LISTED RECORDS:
^^^^^^^^^^^^^^^^

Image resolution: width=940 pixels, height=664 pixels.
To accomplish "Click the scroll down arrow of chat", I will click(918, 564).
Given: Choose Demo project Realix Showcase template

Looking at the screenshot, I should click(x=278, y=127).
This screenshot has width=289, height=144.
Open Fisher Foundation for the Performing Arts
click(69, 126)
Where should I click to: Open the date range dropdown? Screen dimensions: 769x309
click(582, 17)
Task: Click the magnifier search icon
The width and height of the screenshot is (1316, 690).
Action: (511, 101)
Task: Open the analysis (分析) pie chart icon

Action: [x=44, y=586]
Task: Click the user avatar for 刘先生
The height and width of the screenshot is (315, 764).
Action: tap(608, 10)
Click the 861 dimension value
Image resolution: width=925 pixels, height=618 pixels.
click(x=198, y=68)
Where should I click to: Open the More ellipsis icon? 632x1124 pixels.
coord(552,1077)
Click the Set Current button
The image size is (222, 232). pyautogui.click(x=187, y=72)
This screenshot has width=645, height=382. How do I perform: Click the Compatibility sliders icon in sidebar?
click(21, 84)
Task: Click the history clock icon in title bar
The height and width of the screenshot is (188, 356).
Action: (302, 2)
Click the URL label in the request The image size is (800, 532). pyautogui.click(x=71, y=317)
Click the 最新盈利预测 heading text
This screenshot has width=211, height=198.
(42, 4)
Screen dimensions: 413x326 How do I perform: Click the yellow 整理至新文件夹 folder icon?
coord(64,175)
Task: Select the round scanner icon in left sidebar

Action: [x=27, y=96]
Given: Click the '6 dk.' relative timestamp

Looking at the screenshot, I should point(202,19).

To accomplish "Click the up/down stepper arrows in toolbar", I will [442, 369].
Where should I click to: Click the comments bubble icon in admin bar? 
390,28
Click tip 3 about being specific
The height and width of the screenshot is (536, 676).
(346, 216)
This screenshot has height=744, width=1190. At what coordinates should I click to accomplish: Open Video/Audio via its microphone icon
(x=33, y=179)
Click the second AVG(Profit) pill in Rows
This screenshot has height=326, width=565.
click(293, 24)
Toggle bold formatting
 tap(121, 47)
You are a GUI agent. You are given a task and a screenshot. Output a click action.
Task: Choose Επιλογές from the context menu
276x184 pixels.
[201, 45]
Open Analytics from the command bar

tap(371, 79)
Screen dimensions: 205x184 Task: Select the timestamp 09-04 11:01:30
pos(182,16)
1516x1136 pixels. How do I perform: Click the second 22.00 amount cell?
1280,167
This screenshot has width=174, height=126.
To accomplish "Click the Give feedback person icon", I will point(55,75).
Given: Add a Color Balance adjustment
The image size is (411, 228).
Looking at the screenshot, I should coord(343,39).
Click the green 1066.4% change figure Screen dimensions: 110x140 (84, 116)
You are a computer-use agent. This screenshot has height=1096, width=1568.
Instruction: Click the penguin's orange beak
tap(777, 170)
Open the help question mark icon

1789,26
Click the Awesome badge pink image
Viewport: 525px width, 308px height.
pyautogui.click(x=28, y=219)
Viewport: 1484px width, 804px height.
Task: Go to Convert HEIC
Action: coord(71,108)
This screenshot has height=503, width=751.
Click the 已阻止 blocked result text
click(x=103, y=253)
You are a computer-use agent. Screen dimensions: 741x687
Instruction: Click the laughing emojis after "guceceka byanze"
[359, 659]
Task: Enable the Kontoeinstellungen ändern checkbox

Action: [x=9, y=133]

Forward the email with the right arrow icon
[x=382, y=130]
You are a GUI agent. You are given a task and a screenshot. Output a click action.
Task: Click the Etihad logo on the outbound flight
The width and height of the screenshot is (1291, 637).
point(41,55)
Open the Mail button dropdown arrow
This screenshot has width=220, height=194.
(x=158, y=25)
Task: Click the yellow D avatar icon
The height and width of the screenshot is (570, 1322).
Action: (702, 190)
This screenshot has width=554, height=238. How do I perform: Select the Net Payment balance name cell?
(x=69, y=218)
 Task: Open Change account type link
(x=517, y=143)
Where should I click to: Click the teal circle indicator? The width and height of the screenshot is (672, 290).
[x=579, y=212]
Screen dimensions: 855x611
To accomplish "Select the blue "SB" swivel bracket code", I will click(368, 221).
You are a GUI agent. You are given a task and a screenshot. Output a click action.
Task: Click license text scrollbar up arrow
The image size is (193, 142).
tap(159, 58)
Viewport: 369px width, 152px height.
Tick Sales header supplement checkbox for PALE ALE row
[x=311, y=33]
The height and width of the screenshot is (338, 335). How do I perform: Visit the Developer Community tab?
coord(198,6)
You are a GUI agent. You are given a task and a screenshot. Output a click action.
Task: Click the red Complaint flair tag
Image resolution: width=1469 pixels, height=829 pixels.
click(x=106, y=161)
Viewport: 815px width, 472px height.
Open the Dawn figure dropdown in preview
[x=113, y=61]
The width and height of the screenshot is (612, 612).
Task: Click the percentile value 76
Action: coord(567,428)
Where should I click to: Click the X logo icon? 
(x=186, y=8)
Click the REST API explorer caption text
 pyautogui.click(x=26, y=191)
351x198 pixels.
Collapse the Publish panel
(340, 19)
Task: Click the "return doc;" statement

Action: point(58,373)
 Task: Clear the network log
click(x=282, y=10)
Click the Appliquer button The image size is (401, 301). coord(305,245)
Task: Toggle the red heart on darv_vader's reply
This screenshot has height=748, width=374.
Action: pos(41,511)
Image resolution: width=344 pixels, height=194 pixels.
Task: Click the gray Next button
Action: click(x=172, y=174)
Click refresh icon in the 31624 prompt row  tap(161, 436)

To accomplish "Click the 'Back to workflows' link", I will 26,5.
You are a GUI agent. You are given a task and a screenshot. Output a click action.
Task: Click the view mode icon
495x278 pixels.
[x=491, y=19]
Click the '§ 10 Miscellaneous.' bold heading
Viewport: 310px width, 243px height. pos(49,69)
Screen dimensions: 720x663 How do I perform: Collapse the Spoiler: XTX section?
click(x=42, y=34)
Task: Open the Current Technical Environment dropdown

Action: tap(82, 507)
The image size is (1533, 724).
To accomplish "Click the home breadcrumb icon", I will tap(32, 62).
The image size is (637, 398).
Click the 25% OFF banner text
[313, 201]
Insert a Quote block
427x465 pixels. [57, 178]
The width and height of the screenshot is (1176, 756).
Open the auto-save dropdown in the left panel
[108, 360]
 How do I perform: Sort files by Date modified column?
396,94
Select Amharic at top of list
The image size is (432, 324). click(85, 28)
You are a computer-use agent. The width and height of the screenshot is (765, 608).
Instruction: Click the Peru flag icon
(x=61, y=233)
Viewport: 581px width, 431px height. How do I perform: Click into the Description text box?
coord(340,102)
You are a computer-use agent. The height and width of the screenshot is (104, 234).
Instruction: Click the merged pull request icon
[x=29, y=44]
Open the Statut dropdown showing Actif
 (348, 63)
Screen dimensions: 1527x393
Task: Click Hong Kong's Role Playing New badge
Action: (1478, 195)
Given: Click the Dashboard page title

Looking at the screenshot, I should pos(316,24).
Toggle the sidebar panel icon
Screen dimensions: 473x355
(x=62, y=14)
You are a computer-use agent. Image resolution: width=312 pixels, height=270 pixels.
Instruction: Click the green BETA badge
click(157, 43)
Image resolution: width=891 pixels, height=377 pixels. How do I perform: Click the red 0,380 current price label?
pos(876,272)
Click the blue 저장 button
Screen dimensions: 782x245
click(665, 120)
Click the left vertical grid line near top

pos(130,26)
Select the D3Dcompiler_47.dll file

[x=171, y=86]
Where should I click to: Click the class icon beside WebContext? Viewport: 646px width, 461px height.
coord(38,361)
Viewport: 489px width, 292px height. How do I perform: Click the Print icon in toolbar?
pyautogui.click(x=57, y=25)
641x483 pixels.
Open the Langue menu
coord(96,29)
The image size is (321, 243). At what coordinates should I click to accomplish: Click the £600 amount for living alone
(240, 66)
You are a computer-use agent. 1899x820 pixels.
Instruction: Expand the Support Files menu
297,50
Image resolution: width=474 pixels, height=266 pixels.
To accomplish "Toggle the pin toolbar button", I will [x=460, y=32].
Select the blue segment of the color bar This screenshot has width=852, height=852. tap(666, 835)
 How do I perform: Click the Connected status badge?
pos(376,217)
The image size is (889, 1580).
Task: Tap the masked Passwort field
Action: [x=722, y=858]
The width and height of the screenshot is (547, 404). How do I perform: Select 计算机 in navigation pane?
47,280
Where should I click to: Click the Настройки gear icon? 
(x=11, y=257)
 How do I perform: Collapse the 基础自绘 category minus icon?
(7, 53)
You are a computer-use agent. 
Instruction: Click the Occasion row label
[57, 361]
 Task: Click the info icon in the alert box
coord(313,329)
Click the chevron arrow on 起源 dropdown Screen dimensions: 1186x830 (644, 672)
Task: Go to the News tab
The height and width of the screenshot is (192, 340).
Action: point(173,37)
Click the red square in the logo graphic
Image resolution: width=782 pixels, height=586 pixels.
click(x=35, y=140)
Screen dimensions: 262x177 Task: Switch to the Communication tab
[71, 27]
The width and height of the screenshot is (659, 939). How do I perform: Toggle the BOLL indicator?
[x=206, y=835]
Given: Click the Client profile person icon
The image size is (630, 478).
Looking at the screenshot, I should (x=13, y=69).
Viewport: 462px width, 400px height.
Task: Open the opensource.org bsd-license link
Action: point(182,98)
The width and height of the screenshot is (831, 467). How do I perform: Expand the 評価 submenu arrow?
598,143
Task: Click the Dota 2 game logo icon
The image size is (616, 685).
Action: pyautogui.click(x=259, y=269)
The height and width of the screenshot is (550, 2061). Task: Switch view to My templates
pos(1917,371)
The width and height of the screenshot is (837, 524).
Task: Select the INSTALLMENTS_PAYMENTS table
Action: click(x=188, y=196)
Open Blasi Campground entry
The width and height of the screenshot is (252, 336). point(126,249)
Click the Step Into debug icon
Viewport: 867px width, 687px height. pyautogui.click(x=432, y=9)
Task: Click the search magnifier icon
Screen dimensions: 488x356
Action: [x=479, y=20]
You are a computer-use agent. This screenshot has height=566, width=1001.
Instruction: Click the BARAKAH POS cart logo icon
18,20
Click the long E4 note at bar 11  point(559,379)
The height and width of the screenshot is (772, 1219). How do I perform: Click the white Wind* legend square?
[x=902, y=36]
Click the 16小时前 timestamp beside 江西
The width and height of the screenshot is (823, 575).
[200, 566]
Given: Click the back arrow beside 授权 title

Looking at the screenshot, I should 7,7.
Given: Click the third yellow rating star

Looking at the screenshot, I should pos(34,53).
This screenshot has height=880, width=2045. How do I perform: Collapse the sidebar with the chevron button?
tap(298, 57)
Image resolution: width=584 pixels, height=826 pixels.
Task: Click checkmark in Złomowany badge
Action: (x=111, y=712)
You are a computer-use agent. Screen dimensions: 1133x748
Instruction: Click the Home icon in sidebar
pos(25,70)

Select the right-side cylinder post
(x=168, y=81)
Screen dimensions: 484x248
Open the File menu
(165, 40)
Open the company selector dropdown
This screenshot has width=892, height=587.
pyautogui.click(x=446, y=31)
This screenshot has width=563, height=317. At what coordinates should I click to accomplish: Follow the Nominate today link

^^^^^^^^^^^^^^^^

TASK GOAL: All lines carrying the word "person" must be copied from the data above.

ANSWER SPACE:
To accomplish "Click the Give feedback person icon", I will point(55,75).
Given: Click the Client profile person icon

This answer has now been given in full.